Work to complete:
Pick out all lines in the listing holding the string "agent" and copy them.

:: Excerpted records

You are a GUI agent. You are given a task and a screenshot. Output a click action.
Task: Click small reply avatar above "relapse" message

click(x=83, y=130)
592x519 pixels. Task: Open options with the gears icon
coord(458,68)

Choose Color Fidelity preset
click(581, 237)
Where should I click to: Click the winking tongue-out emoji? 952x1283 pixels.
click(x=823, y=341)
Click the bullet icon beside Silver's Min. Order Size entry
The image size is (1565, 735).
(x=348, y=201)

::::
:: Excerpted records

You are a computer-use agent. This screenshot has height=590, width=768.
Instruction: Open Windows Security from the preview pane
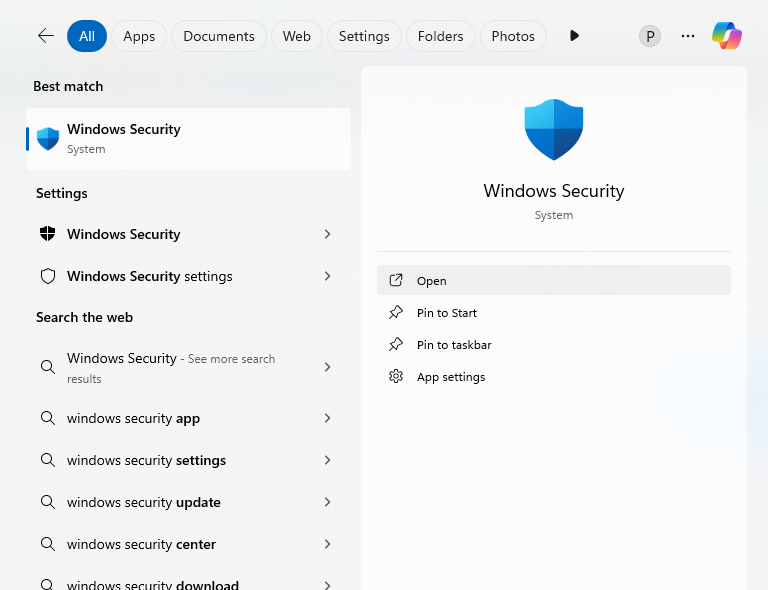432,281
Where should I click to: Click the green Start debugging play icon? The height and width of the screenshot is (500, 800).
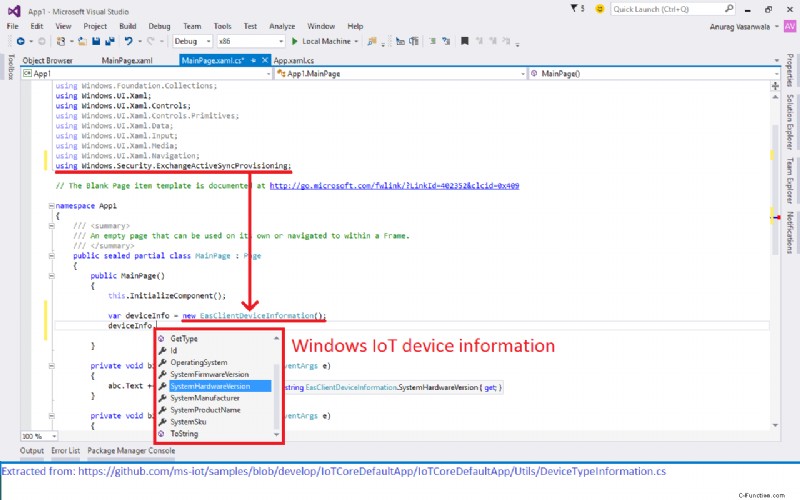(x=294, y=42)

::::

Response to the exercise:
You are a GUI agent. You are given a task and a screenshot. Output a click action.
You are a computer-use agent. This screenshot has height=590, width=768.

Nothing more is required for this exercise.